云定兴擦了一把汗,小心翼翼的道:“楚王,这如今是战争时期,一切还要谨慎啊,若是被隋军混入,恐怕偃师城不保啊!”
“什么,你居然敢说本王投靠了隋帝?莫非你有此心,故此出言试探?”王君度厉声大喝,眼中露出怀疑的神色。
“啊,微臣不敢,不敢哪!”云定兴慌忙跪下,他的家人与张镇周家人一样,都被王世充牢牢的控制在洛阳城,就算他是王世充的心腹又不能避免猜忌,更何况王君度是他的侄儿,王世充自然会更为信任王君度,若被他参上一本,恐怕是凶多吉少。
而更重要的是,王君度作为钦差而来,自然也是代表了王世充,可以说是掌握了他的生死大权,因此,他不得不低头示弱。
“哼,不敢,前有罗士信,后有戴胄,恐怕接下来就是你云定兴了!”王君度冷哼。本来,对于王世充的突然决定,随意派遣一个将士就好,可是不知道为什么,陛下说此事重大,偏偏让他奔波,又说大批人马恐怕引起隋军注意,只让他一个人前往。

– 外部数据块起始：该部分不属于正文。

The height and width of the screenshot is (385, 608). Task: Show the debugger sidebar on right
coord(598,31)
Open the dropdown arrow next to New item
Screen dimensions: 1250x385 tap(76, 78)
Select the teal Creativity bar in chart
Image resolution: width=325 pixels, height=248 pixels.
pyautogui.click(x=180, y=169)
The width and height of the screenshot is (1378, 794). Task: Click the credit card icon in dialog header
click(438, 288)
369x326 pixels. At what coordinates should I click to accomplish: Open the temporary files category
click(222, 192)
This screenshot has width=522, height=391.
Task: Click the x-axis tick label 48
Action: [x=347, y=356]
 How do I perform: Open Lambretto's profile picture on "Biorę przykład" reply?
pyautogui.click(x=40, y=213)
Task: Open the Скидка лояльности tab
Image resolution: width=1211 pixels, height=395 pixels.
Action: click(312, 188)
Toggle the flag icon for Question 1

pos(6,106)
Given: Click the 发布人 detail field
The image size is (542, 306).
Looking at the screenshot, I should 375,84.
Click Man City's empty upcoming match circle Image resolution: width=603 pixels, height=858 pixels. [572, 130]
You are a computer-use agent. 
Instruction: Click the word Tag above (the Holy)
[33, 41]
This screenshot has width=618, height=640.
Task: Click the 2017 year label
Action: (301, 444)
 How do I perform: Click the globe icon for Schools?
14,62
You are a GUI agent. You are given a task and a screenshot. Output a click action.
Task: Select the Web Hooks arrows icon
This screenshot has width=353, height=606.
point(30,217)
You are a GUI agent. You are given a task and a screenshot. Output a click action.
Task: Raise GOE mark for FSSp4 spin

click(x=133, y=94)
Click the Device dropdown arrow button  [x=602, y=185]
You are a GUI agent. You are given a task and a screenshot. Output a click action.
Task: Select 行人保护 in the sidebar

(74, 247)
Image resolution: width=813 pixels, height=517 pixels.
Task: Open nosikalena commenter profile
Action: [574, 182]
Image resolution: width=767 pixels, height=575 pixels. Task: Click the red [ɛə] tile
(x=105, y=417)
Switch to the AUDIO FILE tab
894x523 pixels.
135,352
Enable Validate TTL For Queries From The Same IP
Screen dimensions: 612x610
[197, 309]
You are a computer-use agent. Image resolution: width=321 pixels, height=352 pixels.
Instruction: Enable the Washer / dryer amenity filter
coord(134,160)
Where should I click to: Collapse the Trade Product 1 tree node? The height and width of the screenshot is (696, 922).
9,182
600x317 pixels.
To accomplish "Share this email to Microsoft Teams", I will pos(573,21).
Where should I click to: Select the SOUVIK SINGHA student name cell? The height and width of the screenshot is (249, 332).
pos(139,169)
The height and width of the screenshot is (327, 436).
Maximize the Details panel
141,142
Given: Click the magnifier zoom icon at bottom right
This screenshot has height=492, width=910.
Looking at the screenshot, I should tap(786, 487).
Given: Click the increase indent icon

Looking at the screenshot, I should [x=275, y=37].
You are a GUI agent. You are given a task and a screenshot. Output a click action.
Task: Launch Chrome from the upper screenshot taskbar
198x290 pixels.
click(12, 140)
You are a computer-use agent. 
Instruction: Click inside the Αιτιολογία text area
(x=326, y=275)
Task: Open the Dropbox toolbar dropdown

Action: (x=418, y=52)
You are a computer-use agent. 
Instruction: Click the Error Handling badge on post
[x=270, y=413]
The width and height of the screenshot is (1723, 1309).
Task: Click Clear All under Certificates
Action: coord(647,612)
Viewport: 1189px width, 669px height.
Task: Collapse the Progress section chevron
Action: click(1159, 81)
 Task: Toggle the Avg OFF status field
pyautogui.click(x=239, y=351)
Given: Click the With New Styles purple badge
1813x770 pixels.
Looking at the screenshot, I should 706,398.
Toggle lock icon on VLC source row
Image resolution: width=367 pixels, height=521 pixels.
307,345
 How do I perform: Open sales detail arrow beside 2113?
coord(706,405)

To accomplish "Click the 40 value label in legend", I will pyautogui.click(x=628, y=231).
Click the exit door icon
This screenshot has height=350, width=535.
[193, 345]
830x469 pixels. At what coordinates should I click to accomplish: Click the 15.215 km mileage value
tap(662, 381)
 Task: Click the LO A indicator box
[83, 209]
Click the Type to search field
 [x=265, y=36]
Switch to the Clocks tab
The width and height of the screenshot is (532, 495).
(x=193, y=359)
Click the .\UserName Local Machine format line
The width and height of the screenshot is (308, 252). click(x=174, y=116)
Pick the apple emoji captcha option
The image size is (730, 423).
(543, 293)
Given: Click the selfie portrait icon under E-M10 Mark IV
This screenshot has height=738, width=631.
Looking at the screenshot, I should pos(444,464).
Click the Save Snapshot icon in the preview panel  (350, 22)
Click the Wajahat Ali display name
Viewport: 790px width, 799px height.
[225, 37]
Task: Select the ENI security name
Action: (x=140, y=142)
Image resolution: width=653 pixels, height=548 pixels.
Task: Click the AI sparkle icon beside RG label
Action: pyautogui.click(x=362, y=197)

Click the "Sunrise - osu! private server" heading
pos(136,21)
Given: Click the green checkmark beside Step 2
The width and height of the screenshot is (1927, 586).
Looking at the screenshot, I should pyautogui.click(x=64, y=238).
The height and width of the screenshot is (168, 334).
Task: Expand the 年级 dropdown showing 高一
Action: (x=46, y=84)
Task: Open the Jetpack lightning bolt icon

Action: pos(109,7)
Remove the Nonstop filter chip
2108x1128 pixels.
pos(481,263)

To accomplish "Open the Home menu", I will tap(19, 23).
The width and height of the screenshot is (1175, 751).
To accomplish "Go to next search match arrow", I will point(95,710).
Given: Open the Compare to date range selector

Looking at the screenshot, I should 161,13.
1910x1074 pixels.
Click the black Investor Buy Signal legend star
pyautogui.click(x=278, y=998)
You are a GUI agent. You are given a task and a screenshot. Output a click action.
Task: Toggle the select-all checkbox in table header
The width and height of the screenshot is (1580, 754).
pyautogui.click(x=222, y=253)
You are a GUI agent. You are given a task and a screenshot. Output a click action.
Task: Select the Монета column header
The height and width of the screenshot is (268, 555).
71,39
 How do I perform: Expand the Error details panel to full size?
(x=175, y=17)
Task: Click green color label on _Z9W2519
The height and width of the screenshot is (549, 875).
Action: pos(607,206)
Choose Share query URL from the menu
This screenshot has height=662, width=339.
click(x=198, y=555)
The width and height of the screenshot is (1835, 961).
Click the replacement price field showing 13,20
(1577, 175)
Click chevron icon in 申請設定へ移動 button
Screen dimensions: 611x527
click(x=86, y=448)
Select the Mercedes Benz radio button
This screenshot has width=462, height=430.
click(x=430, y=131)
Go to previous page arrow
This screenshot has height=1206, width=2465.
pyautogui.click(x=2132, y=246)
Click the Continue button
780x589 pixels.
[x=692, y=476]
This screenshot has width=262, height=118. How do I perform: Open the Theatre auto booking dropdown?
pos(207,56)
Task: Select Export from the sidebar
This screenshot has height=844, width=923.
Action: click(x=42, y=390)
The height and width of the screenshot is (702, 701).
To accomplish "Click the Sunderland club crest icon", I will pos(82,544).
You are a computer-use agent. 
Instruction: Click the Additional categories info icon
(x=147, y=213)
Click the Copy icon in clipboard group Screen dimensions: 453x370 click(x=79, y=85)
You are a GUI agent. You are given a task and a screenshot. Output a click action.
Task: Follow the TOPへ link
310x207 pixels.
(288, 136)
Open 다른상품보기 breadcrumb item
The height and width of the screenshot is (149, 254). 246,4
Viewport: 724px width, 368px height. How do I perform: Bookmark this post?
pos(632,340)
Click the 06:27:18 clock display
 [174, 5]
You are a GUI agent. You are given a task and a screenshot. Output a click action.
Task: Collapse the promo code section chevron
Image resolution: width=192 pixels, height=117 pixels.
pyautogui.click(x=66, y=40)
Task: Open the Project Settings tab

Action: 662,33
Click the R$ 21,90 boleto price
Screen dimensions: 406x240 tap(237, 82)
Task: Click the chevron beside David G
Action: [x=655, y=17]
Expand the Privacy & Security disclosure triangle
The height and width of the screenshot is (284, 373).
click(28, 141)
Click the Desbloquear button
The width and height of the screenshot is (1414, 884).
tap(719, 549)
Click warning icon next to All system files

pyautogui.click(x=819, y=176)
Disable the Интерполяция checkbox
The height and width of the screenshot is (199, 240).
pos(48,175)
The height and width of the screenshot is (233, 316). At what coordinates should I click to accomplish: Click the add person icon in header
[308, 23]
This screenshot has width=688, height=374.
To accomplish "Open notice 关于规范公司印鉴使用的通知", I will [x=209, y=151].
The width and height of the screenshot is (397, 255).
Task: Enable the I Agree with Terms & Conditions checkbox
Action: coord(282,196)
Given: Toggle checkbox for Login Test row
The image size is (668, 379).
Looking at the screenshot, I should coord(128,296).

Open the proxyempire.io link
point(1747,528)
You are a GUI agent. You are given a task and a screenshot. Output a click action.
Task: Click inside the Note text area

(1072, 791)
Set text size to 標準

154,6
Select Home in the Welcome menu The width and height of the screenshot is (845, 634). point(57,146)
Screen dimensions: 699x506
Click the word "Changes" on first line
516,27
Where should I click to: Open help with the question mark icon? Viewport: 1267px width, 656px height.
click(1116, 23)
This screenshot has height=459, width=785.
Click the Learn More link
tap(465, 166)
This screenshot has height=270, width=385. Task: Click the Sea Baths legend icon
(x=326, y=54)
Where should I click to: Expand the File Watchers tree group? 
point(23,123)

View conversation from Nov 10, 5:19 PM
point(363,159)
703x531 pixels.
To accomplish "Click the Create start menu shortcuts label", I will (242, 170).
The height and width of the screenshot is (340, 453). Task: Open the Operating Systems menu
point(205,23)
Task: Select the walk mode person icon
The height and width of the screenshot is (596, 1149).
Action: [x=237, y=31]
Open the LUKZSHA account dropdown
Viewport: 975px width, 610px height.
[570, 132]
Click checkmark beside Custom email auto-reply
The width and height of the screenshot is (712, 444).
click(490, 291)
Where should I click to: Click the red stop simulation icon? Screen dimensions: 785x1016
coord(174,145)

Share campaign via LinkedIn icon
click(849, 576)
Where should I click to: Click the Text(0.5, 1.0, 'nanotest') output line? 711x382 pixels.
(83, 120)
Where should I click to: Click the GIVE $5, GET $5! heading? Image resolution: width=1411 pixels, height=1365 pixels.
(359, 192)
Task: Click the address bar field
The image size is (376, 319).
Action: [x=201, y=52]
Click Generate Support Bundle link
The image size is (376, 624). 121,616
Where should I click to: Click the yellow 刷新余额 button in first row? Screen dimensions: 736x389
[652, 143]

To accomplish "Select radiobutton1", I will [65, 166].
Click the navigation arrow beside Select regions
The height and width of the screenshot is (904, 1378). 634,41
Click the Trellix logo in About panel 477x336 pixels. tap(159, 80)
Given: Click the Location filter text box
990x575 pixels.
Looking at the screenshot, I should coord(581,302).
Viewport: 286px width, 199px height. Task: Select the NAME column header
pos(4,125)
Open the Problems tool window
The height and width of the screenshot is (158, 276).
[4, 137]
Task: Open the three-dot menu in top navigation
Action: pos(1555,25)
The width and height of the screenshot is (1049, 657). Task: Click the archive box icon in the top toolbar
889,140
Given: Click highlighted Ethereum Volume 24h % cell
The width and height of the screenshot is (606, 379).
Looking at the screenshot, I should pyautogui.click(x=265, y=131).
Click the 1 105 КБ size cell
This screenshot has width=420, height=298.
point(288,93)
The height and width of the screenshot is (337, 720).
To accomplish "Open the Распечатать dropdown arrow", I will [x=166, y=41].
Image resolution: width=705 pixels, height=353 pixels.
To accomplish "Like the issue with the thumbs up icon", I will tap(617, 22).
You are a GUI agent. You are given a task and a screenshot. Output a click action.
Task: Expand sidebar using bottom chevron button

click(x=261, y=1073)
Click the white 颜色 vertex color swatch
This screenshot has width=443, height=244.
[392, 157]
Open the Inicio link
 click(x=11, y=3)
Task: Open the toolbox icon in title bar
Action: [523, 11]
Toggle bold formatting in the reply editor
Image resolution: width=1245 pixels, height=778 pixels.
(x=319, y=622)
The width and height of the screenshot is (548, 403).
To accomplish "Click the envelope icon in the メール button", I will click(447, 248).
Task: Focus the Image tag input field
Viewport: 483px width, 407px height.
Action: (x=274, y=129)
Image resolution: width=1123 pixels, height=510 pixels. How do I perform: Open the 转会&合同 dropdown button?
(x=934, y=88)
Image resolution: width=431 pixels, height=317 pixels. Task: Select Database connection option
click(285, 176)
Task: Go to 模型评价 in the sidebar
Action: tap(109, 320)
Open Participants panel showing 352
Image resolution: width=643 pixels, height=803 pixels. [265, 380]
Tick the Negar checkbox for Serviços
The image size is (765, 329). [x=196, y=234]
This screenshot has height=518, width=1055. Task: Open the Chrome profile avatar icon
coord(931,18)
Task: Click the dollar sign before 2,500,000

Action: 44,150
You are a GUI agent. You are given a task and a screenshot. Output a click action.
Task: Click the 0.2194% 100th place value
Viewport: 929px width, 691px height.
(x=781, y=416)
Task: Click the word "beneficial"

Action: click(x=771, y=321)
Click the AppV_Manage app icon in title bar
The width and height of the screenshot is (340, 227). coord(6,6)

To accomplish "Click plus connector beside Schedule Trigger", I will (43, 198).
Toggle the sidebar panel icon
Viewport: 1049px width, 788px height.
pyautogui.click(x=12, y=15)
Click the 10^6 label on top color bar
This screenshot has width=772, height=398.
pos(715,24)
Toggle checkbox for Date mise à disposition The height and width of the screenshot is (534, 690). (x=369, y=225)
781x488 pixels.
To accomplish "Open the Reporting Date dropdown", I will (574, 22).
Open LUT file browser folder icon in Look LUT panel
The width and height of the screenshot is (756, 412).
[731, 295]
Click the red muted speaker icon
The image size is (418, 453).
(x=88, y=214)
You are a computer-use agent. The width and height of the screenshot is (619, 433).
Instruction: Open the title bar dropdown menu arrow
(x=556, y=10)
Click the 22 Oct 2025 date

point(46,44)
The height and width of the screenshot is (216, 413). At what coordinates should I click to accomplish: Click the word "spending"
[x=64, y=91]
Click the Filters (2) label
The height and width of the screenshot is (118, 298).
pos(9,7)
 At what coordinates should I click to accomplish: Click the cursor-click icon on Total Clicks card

他到了此地,战况激烈,是以只能躲在他处,等待战事结束,终于等到天黑,隋军罢兵,随后又是隋军收拾尸体,等到一切结束,已经是亥时了,府中早已饥饿,恨不得入城吃上一些好的,那里料得到又在城外等待良久。
“刚才是谁?”王君度看着云定心不语,知道也不能过度逼迫他,毕竟云定兴是偃师城的主将,一城之安危还要靠此人,不过云定兴不能动,动动那个士卒总是可以的。
“楚王饶命啊!”那名士卒跪下,声音凄惨的爬上两步,跪在王君度面前。
“哼,拖下去砍了!”王君度冷哼。
“楚王,此事不过是小事一桩,还请楚王宽宏大量,绕过此人,允许他戴罪立功!”云定兴急忙道。这个小卒他认为,作战颇为勇敢,云定心打算果断时间,给他升升官,看见王君度想要杀他,急忙劝阻。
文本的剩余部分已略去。